Recent innovations in track maintenance
The pressures and challenges within the rail industry are principally related to value and customer service. The use of innovative techniques for life extension of track effectively tick both boxes in that it is sustainable to get best value by refurbishing track assets and this work can cause the least disruption to the rail passenger. Techniques that allow essential repair and maintenance work to be completed in very short possessions are very attractive to train operators.
The Railvac® vacuum re-ballaster has developed in four areas since it was introduced to the UK by me some 10 years ago; Geotextiles using a continuous ballast loader, specialist packing using vibrating poker type and spinning blades on the tube end. An issue for track quality has been the formation treatment and through the use of lasers, specialist geotextile mats and focused consolidation recent results have provided a high quality repair. In some cases, where there may be hard spots and other materials, a spinning blade has been introduced to improve productivity.
Network Rail has invested £50 million in eight Robel-built Mobile Maintenance Trains (see Figure 3) which are mobile covered workshops that can be quickly set-up to carry out track work. They can be used for switch and crossing repairs, welding and replacement of defective rails and insulated block joints. The whole of the track asset can be maintained including the components using the special widening system where necessary. This system is not only very efficient but it also brings significant improvements to quality control and workforce safety.

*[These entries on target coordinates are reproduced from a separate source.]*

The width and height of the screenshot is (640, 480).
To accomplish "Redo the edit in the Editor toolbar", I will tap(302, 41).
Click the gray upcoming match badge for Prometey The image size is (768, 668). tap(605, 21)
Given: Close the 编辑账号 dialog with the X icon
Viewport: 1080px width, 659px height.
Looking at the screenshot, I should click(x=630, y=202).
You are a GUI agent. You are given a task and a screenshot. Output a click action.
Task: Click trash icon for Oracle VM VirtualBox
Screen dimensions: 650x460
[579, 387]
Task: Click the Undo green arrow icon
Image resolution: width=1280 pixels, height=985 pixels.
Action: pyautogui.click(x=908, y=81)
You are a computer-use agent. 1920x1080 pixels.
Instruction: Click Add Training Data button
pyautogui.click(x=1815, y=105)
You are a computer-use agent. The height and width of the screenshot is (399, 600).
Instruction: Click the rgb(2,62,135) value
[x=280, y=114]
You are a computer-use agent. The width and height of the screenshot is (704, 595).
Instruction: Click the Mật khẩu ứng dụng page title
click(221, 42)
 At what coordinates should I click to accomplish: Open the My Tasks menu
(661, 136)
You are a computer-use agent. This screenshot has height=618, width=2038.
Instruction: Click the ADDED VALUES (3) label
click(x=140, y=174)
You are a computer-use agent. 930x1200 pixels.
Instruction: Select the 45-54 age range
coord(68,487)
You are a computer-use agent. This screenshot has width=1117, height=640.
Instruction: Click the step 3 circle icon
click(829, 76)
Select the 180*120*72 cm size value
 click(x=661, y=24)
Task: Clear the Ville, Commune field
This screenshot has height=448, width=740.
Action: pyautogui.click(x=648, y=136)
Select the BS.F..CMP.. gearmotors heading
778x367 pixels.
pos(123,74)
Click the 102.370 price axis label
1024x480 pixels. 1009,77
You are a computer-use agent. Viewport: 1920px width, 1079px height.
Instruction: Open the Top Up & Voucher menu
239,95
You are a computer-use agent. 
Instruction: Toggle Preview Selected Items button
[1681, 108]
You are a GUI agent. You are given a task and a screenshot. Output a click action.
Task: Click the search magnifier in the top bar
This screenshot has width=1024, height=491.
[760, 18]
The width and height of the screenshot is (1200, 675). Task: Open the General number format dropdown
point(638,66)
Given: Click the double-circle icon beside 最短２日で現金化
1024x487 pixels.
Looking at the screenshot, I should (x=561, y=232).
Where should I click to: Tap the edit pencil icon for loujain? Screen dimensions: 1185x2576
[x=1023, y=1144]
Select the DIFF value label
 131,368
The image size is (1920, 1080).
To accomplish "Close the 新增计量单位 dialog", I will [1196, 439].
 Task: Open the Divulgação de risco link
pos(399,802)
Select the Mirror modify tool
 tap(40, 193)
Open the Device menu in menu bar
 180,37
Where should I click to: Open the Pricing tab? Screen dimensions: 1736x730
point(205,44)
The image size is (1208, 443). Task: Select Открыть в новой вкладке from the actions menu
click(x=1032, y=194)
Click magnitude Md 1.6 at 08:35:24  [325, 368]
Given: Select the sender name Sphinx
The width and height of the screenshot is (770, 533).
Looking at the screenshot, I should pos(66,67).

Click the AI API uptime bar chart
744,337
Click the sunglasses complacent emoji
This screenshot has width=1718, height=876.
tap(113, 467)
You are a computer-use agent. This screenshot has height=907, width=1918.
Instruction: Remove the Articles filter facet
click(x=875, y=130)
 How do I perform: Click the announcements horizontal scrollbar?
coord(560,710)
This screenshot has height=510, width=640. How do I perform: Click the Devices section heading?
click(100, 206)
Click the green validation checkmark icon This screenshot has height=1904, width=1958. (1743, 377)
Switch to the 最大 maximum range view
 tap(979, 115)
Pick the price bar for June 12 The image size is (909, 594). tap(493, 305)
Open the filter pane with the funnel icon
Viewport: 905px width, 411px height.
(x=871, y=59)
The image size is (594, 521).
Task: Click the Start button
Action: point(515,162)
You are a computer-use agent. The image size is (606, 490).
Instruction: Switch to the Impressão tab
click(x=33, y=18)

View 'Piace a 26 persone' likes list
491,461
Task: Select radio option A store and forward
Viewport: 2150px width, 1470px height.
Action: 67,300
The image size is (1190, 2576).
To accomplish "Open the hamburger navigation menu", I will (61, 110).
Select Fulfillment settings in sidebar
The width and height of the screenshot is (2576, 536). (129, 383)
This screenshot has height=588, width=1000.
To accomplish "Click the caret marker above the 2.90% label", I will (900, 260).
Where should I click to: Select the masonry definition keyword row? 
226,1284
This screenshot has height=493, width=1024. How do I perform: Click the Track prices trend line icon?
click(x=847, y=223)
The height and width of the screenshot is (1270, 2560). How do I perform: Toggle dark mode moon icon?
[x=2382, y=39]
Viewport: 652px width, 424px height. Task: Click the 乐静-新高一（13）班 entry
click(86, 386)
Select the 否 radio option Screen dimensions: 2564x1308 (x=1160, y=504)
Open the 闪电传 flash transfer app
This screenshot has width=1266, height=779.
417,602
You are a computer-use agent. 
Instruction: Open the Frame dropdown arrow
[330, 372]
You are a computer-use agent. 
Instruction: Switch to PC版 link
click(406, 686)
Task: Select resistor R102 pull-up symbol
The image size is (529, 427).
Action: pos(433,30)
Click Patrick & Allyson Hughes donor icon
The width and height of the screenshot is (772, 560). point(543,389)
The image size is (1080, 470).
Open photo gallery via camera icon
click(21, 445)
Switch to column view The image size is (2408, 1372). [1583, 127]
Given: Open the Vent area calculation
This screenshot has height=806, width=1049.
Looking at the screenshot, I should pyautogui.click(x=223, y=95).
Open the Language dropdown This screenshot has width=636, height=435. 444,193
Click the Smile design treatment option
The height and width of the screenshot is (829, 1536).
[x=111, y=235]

I am aware of a number of other innovations associated with rail welding such as the use of the mobile flash-butt welder, mechanised puller and heater restressing for the elimination of rail joints. Also, work is in hand to potentially reduce the cooling time for alumino-thermic welding.
Conclusion
Although the UK railways are very similar to Europe and the rest of the world, the unprecedented growth in rail use has prompted the rail administrations and suppliers to promote the use of additional resources to the development of further innovation. The PWI works with partners and is licensed by the Engineering Council for professional registration and represents approximately 3,000 individual members and 30 corporate organisations. The aim is to promote technical excellence in track and rail infrastructure through networking, seminars and publications.
Biography
Dr. Brian Counter is a Chartered Civil and Railway Engineer who obtained a PhD in Life Extension of Railway Track Systems. He previously worked for British Rail, Balfour Beatty, ORR, Carillion and was Head of Built Environment at Derby University. Brian is currently Technical Director of the Permanent Way Institution and Lecturer, Consultant and Researcher in Rail Systems.